Please, I need something that makes emotions not feel so easy to neutralize.


----------



## Daneclark (Jul 16, 2014)

Sigh

Come on people, please don't make fill up an entire page with nothing but my own posts.


----------



## Guest (Jan 2, 2015)

You say you want to feel emotion, you need to tell us more about yourself, that's the only way any of us will be able to help. I've read through these posts, and you're going through the numbness of DP, unfortunately it happens for all of us. Feeling emotion at first is gonna hurt, but if that's what you want there are ways to do it. Think about your past, something that made you happy, something that made you sad, anything that can open the floodgates so to speak.


----------



## Daneclark (Jul 16, 2014)

Jeff, I would love to do that, but right now the part of me that's supposed to tell me the difference between happy and sad feels too fragile.


----------



## Guest (Jan 3, 2015)

Well, if you ever want to talk in PM, or you're feeling better, feel free, it's what we are here for.


----------



## Daneclark (Jul 16, 2014)

I guess the best way of describing how I feel is that my brain no longer recognizes the perceptual reflexes that tell it the difference between happy, sad, scared, or mad.


----------



## Daneclark (Jul 16, 2014)

My brain just feels to easy to control.

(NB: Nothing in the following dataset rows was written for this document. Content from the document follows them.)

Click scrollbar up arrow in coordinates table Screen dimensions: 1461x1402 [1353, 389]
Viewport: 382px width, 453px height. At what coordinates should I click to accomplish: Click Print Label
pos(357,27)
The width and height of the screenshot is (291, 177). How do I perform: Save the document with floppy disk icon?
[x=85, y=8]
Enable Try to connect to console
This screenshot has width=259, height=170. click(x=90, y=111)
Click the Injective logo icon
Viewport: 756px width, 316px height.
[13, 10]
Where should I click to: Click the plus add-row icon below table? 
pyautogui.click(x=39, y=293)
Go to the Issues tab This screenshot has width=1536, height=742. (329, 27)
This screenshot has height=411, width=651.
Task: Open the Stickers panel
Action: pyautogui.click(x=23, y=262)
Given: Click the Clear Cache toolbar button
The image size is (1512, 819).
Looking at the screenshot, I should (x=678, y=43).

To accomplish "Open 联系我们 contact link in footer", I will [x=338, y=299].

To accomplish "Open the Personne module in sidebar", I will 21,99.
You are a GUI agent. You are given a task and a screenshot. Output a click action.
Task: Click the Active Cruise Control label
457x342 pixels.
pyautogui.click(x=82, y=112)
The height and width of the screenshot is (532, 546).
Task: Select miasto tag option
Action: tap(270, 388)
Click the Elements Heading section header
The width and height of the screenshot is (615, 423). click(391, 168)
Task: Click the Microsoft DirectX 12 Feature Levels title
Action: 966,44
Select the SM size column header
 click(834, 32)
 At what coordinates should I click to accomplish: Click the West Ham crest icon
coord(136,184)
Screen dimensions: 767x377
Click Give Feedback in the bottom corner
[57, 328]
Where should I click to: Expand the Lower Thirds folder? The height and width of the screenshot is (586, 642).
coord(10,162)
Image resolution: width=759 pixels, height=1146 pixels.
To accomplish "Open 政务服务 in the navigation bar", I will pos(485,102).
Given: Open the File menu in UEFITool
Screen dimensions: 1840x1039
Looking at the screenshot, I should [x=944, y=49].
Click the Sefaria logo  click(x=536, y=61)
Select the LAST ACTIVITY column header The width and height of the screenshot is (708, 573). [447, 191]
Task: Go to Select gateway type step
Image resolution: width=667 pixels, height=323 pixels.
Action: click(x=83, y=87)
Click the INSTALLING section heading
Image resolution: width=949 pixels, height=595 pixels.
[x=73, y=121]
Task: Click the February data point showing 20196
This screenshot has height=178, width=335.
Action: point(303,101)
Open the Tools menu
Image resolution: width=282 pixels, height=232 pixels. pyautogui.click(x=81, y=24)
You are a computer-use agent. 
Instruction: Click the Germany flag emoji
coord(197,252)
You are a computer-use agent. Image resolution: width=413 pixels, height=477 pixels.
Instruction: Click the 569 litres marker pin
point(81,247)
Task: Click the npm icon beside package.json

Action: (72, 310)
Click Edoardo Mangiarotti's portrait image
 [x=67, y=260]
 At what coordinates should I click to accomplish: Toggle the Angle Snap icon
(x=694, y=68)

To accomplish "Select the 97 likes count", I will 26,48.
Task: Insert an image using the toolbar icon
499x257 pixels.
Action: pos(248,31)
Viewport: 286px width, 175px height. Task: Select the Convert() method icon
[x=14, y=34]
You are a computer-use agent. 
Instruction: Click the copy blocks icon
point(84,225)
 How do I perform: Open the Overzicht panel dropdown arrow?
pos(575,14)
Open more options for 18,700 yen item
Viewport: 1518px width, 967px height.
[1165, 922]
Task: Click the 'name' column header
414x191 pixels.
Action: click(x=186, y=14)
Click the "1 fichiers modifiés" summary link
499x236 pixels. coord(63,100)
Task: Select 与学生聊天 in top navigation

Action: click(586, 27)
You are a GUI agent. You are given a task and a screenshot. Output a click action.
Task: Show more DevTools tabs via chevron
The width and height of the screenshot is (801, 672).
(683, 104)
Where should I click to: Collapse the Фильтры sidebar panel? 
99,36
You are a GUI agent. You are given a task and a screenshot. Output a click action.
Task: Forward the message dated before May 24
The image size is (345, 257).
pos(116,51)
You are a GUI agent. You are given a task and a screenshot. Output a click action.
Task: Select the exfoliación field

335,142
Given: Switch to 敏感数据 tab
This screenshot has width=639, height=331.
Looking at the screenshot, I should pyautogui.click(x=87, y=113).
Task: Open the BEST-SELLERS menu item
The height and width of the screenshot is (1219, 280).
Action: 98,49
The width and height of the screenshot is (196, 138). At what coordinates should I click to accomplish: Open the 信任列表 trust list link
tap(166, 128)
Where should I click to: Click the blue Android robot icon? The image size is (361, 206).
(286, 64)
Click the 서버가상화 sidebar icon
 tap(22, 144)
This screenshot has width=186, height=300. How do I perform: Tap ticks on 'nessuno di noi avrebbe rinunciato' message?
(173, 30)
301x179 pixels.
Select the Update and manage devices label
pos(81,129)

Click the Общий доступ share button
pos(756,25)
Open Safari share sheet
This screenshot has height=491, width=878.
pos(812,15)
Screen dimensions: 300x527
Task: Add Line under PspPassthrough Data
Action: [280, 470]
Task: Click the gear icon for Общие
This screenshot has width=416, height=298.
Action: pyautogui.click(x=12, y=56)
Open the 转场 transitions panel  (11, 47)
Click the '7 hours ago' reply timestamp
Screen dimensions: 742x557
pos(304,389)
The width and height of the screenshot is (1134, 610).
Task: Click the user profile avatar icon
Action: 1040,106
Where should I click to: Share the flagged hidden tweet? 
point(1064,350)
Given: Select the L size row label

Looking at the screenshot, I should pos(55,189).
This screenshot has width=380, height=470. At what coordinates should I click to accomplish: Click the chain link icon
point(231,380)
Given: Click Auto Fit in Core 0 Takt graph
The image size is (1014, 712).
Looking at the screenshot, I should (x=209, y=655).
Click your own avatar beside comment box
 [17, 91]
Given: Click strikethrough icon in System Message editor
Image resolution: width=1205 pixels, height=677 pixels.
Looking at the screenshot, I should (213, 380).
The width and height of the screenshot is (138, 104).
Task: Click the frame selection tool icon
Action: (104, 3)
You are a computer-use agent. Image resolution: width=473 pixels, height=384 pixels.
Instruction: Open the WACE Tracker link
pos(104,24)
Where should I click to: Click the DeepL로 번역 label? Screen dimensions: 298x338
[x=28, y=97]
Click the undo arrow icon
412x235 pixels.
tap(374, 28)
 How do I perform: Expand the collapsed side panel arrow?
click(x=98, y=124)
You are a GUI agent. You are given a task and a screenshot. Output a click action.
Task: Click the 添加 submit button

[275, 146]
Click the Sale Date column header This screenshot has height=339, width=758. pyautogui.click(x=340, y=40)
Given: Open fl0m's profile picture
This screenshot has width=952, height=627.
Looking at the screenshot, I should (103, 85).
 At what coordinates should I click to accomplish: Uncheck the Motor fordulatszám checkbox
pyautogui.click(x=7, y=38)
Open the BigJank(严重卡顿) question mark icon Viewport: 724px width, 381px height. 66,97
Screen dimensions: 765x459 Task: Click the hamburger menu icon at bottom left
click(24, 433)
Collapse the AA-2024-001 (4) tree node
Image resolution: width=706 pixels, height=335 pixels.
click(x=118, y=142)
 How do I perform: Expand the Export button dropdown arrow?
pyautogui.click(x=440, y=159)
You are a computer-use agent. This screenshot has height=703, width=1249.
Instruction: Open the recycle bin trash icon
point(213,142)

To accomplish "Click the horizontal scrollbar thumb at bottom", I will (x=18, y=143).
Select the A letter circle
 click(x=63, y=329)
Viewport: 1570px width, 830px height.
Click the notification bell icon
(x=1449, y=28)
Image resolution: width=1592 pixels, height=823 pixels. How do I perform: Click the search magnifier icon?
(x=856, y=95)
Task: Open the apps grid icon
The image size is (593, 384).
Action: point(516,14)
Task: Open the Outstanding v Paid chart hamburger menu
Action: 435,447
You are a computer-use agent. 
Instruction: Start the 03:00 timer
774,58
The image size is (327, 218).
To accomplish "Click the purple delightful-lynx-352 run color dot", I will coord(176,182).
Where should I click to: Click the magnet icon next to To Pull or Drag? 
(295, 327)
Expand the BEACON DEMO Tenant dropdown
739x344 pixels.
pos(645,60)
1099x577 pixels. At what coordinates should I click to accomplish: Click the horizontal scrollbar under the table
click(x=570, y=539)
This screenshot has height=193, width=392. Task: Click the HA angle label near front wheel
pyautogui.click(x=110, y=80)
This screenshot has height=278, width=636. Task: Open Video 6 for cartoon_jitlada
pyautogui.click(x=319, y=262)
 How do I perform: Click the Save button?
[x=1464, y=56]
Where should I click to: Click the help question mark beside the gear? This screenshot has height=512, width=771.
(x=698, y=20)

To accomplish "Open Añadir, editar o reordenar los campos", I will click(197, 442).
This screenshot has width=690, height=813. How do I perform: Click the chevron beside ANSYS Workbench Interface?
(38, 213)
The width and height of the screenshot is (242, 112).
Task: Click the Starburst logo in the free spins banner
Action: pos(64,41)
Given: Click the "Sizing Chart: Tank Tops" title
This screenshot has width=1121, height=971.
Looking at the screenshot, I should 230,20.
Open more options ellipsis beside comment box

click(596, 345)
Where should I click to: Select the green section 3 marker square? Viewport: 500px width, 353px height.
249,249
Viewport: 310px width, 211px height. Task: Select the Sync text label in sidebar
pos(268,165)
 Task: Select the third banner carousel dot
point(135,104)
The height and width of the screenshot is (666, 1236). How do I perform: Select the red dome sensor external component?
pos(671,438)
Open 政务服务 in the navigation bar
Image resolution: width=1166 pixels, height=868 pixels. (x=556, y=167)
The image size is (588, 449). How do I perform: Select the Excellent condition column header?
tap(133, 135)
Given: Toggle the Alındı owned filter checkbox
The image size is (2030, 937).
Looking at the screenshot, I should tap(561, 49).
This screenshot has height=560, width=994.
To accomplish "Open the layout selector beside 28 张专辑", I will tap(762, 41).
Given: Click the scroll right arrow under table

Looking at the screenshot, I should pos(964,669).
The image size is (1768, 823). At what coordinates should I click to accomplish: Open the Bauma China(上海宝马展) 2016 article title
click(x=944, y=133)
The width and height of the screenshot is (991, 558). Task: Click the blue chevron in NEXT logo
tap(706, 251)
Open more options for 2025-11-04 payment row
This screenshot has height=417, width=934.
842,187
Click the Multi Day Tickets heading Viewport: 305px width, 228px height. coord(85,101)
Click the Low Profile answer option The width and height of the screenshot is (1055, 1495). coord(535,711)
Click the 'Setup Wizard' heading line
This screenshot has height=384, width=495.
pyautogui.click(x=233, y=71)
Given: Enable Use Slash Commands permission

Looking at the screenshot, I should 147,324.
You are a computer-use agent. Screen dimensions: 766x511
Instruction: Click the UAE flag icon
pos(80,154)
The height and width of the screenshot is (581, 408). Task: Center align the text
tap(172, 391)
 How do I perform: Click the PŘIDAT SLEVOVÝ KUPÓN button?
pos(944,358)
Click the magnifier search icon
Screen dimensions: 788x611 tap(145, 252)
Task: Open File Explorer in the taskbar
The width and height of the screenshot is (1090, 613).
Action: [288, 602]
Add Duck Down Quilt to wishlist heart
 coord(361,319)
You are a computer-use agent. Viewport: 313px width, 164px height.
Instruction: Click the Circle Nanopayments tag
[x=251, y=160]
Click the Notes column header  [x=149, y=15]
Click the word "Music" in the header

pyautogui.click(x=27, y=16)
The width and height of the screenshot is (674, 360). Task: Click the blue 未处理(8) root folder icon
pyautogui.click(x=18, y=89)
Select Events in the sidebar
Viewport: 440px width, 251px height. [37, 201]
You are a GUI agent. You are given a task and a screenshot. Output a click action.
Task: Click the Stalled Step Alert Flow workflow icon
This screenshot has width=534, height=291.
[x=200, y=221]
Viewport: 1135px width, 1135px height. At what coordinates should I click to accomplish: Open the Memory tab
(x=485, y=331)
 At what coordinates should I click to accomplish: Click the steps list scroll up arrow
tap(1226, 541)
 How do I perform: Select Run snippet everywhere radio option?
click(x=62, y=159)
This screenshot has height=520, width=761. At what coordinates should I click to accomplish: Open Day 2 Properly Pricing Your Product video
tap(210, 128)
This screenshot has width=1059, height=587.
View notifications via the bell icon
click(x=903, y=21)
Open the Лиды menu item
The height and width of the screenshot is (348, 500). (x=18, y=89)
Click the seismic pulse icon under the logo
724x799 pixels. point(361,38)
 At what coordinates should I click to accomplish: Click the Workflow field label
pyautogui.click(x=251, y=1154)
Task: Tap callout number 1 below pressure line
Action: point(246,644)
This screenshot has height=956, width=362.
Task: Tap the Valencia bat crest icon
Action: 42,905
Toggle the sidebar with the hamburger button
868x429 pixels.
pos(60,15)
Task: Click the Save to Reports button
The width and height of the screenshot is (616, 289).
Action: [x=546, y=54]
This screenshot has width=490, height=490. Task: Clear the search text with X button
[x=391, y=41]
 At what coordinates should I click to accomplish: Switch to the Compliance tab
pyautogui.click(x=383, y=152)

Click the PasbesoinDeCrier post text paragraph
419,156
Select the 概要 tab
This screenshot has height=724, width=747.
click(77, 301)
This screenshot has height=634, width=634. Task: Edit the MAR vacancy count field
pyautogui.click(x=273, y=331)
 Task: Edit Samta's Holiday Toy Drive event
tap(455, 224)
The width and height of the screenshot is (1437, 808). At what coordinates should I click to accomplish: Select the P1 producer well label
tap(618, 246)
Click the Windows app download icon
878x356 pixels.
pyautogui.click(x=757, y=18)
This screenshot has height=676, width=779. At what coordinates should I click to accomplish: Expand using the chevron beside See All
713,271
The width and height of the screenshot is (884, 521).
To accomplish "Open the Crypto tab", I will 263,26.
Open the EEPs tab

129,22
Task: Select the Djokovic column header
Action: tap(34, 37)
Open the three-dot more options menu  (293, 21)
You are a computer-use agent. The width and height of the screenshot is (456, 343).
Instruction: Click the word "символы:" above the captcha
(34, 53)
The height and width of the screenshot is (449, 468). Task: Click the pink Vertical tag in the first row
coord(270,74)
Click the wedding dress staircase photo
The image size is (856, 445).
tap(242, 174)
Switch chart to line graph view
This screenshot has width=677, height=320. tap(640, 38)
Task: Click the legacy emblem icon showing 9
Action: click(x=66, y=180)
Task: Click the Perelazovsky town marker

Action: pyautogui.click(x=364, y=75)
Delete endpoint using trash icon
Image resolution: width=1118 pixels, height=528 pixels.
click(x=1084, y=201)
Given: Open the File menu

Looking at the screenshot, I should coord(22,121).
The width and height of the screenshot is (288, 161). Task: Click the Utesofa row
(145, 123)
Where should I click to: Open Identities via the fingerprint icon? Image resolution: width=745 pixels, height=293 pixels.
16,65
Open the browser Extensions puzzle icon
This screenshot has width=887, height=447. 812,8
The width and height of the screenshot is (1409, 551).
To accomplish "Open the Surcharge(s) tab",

I don't want it to feel so easy to control, I just want to be able to go with the flow and trust my instinxts


----------



## Daneclark (Jul 16, 2014)

It feels like my sense of perception isn't properly "locked into place" any more.


----------



## Daneclark (Jul 16, 2014)

Please, there's just got to be sometging out there that makes things feel more locked into place, that's the way I used to feel before I was chemically lobotomized by b12 shots.


----------